ASSIGNMENT: Please take the entries below from the first line through the line containing "Task: Toggle the" and repeat them exactly, leaving out everything after.

DATA SHOWN:

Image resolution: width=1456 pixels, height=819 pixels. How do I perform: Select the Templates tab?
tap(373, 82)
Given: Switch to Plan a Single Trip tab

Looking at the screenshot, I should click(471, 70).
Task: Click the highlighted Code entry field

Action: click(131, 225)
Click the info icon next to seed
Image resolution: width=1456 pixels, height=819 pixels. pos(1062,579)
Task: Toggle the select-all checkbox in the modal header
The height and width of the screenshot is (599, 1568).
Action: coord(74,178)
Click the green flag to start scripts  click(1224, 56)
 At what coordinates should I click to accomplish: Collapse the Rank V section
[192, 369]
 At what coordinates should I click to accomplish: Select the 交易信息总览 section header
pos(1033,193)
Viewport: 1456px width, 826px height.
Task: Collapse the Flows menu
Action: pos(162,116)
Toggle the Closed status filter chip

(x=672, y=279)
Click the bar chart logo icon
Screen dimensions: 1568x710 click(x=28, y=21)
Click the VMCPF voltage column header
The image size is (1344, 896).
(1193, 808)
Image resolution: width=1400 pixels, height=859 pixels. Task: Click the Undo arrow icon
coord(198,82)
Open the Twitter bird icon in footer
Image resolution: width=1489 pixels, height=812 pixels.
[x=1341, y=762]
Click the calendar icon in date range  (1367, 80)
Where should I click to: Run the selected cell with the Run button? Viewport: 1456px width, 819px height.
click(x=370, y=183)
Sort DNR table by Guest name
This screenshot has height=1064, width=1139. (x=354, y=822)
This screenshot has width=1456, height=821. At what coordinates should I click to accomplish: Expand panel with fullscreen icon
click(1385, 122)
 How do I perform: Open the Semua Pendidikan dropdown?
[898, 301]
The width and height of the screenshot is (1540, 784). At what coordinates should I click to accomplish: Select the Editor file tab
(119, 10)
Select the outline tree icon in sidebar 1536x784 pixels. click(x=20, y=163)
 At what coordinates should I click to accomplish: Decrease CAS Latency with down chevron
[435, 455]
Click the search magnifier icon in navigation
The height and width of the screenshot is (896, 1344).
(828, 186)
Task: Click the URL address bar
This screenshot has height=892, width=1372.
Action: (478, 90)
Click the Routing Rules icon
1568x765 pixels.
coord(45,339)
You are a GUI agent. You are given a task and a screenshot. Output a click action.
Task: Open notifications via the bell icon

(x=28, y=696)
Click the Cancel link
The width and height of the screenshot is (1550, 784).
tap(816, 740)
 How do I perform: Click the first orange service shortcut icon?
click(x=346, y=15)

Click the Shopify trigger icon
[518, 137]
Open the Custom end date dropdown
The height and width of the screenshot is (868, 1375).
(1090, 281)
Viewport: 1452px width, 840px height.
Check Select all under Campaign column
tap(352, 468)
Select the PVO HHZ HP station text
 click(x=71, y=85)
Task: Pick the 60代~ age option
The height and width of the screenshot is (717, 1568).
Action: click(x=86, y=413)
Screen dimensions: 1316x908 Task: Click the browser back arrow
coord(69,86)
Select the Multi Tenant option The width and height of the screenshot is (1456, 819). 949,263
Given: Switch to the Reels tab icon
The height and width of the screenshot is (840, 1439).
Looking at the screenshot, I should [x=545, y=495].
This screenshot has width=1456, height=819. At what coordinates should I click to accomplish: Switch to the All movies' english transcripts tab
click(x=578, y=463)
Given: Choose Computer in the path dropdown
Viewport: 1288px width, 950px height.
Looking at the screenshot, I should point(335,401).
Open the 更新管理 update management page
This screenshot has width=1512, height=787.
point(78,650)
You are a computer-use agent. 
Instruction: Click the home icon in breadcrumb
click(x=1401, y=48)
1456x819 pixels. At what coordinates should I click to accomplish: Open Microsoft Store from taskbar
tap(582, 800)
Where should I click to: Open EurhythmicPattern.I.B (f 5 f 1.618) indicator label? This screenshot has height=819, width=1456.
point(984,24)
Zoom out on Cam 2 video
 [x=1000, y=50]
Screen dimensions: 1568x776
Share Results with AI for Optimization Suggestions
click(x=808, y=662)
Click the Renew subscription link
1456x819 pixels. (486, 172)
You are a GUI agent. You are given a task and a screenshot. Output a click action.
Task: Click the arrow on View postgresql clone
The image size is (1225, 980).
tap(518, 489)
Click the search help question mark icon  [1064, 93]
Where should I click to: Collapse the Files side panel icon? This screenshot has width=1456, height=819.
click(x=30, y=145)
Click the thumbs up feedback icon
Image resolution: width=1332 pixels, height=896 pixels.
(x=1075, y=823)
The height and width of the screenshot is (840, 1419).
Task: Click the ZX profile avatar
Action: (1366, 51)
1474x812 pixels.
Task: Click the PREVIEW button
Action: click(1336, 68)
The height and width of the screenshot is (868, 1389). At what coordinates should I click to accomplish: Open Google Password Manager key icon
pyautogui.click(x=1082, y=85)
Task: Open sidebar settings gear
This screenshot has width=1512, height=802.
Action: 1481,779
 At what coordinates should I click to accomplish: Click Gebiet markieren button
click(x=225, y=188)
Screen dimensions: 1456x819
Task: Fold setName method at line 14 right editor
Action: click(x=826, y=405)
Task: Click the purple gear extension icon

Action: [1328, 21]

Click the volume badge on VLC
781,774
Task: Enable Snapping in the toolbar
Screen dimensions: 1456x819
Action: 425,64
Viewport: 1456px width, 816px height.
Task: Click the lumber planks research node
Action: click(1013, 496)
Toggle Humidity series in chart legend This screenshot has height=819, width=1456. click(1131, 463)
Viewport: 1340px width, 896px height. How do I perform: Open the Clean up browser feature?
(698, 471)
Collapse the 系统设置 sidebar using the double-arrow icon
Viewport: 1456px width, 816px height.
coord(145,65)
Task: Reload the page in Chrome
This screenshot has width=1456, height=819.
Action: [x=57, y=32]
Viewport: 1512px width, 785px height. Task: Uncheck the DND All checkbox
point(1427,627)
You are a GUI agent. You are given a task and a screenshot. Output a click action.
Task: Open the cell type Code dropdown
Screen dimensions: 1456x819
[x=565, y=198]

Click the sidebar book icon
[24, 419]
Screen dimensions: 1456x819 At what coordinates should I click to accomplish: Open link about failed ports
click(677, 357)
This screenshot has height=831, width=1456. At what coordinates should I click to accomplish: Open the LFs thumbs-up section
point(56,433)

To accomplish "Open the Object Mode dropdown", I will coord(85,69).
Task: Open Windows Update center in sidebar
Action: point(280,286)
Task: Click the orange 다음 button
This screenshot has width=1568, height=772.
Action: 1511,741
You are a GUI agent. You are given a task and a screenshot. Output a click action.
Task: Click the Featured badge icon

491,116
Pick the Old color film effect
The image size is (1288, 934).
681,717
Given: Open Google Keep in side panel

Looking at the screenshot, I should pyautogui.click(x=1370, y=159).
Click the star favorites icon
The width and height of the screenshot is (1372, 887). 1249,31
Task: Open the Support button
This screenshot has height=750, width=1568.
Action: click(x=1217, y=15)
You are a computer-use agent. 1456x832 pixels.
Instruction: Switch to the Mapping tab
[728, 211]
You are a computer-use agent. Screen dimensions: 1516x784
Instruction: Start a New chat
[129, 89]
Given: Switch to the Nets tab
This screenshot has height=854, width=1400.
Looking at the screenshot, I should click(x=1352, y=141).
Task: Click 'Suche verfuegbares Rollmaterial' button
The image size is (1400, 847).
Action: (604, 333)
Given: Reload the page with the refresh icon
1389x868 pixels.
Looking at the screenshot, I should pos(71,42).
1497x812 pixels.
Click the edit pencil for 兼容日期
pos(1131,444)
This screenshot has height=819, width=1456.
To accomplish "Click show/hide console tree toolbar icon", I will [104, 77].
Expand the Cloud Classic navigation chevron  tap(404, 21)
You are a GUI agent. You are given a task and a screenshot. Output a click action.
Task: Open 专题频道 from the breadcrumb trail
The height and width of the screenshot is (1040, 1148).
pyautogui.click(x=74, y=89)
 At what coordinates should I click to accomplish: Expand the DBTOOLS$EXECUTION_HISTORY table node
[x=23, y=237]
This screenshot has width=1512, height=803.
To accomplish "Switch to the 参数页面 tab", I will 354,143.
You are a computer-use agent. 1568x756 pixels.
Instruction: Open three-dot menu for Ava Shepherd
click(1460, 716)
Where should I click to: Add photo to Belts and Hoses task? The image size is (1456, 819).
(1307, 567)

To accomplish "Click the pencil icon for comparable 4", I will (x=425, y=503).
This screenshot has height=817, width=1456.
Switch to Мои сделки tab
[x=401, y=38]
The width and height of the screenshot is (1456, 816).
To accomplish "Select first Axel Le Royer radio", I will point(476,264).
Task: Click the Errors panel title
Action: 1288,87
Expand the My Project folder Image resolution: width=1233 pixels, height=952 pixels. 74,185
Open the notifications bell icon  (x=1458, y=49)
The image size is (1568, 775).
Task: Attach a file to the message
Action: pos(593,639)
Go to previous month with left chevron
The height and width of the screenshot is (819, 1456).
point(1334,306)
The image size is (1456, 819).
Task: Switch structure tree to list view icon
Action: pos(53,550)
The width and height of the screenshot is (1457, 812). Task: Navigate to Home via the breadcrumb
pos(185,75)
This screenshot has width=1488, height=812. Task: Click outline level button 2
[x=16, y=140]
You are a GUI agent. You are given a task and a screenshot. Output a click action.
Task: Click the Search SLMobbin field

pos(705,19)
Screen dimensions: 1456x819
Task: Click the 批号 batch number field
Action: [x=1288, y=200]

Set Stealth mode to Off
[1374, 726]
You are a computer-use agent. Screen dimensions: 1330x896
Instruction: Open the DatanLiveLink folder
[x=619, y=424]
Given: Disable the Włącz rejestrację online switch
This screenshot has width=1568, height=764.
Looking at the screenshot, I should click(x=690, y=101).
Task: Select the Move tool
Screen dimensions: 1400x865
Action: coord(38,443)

ANSWER SECTION:
Image resolution: width=1456 pixels, height=819 pixels. How do I perform: Select the Templates tab?
tap(373, 82)
Given: Switch to Plan a Single Trip tab

Looking at the screenshot, I should click(471, 70).
Task: Click the highlighted Code entry field

Action: click(131, 225)
Click the info icon next to seed
Image resolution: width=1456 pixels, height=819 pixels. pos(1062,579)
Task: Toggle the select-all checkbox in the modal header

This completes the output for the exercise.